→ **What needs to be done**: Copy the lines below that contain "will".

→ **Data for the task**:
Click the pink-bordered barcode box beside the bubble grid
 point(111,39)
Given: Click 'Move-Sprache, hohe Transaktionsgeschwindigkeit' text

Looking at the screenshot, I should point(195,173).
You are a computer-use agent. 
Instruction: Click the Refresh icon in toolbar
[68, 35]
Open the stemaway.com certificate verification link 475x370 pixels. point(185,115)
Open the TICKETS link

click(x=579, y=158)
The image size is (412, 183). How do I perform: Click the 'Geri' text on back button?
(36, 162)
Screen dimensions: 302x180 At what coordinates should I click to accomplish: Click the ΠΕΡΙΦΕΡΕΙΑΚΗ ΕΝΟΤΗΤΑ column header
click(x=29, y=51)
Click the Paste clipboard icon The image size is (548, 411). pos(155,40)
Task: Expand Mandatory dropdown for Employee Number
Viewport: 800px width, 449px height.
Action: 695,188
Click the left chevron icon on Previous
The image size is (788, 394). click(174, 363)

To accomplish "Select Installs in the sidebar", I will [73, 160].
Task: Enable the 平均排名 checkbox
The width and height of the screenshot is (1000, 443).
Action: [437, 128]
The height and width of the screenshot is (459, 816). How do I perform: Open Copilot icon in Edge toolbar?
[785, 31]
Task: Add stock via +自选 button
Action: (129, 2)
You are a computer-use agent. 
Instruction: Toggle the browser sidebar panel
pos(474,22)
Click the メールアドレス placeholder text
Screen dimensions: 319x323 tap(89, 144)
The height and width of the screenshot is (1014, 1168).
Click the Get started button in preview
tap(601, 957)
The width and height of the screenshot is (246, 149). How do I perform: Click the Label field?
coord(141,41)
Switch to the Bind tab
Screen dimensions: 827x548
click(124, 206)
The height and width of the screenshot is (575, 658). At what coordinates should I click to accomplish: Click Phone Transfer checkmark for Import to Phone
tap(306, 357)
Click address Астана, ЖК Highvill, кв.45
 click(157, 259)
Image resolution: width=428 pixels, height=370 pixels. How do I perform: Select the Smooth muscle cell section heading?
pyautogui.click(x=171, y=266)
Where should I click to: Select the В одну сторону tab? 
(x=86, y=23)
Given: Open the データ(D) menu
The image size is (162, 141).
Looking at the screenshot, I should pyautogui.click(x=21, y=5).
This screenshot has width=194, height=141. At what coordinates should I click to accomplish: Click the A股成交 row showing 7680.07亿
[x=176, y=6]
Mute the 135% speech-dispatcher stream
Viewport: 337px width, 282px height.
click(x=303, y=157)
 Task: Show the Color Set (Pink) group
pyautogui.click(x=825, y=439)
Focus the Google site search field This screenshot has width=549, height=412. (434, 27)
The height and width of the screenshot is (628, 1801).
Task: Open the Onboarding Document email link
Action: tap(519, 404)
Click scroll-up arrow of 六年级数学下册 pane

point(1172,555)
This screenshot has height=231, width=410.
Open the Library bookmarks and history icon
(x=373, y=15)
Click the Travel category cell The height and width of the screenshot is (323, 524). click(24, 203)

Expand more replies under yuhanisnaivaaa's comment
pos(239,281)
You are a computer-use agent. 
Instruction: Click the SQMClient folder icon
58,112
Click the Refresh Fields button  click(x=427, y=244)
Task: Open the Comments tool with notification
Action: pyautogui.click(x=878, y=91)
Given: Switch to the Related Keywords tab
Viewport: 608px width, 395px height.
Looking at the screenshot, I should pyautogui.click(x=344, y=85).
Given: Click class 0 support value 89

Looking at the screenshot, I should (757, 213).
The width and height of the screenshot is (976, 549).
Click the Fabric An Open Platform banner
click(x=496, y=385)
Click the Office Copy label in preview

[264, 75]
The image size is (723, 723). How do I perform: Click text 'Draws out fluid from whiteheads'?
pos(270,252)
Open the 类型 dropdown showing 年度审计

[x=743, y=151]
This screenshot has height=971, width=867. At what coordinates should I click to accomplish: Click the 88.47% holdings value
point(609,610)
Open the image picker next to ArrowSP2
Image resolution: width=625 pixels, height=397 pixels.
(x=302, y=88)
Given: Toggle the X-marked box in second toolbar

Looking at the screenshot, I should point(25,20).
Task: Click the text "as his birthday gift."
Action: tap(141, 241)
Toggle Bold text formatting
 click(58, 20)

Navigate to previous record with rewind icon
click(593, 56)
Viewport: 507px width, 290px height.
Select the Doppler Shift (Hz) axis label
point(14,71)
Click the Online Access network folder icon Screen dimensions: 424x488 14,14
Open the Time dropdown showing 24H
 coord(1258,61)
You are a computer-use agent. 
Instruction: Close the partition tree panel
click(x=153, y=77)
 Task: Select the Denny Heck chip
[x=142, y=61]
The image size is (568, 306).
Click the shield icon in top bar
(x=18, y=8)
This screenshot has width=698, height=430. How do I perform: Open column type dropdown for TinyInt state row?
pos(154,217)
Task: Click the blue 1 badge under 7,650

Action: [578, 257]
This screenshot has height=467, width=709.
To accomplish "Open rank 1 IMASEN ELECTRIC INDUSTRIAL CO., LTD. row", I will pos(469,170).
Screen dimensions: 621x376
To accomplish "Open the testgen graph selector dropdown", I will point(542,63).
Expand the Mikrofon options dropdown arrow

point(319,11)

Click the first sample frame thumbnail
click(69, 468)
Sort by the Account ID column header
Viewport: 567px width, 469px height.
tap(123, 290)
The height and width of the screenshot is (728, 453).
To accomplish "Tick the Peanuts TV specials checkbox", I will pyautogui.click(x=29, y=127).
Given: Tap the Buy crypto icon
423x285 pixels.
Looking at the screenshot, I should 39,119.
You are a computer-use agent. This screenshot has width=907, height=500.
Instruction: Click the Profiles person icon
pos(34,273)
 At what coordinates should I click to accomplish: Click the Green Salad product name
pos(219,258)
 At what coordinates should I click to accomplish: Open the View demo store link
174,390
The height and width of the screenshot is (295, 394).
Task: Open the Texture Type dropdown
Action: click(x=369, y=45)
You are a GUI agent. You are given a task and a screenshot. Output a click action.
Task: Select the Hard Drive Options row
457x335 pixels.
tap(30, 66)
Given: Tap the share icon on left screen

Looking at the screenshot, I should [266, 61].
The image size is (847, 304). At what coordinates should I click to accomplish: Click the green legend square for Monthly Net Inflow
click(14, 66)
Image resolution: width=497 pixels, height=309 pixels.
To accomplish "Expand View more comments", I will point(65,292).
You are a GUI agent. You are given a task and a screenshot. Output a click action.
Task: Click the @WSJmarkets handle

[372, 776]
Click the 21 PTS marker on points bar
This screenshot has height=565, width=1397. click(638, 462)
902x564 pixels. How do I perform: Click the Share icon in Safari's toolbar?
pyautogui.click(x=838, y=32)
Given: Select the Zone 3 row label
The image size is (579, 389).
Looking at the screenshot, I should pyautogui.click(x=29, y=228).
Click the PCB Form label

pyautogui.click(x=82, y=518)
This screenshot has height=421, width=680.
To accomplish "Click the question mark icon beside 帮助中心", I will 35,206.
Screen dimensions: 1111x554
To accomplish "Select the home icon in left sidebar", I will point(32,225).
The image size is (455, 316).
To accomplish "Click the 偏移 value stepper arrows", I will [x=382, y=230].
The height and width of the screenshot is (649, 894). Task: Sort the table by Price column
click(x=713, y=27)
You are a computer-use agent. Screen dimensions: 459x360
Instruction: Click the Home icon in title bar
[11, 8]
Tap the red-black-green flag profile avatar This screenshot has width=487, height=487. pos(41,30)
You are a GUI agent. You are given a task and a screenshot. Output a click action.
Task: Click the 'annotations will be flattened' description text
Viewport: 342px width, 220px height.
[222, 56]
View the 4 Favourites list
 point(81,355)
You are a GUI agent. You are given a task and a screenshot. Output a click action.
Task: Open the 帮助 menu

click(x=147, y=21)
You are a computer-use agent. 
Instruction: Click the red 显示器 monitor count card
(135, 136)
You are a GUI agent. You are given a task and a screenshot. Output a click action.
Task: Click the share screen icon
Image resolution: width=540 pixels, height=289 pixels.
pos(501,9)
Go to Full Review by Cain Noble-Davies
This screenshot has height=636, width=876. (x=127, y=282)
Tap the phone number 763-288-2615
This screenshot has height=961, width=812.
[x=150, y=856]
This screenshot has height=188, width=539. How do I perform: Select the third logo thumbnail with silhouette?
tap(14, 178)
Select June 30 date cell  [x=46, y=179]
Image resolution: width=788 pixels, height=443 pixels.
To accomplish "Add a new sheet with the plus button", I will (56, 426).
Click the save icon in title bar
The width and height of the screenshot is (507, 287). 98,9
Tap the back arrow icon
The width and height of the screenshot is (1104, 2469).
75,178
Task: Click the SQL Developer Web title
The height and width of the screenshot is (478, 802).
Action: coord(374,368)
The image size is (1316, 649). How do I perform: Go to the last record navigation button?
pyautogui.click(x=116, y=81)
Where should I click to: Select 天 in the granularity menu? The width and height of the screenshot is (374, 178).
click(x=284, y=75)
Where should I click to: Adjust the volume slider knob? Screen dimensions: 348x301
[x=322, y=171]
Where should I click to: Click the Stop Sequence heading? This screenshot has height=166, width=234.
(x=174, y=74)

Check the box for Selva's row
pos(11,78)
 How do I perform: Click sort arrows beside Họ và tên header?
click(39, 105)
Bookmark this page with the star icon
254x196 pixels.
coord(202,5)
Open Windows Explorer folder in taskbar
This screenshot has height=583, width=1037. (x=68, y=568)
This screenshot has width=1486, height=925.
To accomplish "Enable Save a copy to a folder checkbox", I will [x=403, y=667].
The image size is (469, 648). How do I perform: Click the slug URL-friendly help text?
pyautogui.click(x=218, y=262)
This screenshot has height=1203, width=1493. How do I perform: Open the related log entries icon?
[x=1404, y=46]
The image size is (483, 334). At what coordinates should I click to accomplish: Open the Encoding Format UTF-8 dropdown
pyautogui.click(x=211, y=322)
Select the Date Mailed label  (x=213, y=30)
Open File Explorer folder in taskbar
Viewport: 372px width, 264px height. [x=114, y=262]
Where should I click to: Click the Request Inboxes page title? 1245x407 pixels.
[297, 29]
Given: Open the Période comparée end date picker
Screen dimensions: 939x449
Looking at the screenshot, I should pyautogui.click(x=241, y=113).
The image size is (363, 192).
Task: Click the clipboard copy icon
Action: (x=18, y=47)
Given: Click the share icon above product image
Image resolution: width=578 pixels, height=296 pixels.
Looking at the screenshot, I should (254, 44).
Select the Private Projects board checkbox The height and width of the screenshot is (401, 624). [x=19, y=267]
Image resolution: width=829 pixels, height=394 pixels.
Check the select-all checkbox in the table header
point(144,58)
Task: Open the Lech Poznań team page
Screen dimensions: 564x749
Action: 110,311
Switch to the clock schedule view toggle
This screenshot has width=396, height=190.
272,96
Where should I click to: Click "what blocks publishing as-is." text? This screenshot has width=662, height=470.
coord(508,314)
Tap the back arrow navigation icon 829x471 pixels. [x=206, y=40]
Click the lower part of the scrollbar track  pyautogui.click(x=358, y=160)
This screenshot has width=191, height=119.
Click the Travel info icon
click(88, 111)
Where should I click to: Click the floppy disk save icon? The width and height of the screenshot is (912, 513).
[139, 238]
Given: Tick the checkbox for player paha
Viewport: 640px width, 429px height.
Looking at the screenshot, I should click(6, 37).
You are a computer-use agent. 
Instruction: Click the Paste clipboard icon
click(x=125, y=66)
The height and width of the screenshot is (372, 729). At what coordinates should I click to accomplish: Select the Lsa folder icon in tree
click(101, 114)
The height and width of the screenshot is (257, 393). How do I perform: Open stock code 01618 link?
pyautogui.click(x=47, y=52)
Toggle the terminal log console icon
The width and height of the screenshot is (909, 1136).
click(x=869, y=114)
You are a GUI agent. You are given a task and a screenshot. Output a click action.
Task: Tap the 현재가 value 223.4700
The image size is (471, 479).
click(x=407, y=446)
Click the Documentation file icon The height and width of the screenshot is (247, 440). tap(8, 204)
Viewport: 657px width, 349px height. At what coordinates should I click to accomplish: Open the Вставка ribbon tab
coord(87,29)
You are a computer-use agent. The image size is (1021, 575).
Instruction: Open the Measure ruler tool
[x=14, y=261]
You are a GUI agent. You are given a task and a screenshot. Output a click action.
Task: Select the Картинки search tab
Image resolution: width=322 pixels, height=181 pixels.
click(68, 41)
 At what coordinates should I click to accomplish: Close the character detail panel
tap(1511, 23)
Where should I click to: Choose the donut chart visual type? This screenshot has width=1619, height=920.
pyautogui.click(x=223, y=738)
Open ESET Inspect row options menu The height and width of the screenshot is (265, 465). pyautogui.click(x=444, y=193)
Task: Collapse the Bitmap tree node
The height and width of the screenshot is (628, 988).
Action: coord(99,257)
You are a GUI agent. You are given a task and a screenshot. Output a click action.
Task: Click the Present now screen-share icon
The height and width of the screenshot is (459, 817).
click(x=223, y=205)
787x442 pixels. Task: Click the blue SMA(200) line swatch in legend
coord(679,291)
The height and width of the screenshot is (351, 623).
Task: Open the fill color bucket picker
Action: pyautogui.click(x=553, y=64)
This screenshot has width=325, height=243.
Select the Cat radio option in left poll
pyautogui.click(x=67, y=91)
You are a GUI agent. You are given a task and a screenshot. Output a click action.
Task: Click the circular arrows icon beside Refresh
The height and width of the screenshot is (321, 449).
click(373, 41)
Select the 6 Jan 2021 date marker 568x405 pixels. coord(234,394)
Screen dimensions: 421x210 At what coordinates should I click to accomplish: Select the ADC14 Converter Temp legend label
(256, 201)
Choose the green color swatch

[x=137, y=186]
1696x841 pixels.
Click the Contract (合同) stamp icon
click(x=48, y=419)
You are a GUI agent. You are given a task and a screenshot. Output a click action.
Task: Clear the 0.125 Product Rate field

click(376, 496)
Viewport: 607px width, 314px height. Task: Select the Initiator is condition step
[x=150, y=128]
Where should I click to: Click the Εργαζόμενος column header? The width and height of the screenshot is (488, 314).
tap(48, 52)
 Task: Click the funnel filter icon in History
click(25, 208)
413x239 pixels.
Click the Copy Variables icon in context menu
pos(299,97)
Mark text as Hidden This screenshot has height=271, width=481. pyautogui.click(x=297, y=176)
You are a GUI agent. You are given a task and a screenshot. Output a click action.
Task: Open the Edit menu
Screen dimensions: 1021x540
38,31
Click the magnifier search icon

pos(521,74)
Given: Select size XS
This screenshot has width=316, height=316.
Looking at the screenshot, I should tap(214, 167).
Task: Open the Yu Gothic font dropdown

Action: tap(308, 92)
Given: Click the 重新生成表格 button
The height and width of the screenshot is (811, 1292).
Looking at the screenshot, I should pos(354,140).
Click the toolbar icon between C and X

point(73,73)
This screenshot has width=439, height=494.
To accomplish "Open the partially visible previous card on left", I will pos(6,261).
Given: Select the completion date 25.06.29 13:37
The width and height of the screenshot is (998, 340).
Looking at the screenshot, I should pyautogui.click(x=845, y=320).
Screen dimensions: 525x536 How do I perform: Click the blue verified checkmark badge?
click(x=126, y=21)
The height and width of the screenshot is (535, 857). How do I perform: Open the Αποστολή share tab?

→ **Exercise solution**:
To accomplish "Select Installs in the sidebar", I will [73, 160].
To accomplish "Open rank 1 IMASEN ELECTRIC INDUSTRIAL CO., LTD. row", I will pos(469,170).
To accomplish "Open the testgen graph selector dropdown", I will point(542,63).
To accomplish "Tick the Peanuts TV specials checkbox", I will pyautogui.click(x=29, y=127).
To accomplish "Expand View more comments", I will point(65,292).
To accomplish "Click the question mark icon beside 帮助中心", I will 35,206.
To accomplish "Select the home icon in left sidebar", I will point(32,225).
To accomplish "Click the 偏移 value stepper arrows", I will [x=382, y=230].
Task: Click the 'annotations will be flattened' description text
To accomplish "Add a new sheet with the plus button", I will (56, 426).
To accomplish "Enable Save a copy to a folder checkbox", I will [x=403, y=667].
To accomplish "Open the partially visible previous card on left", I will pos(6,261).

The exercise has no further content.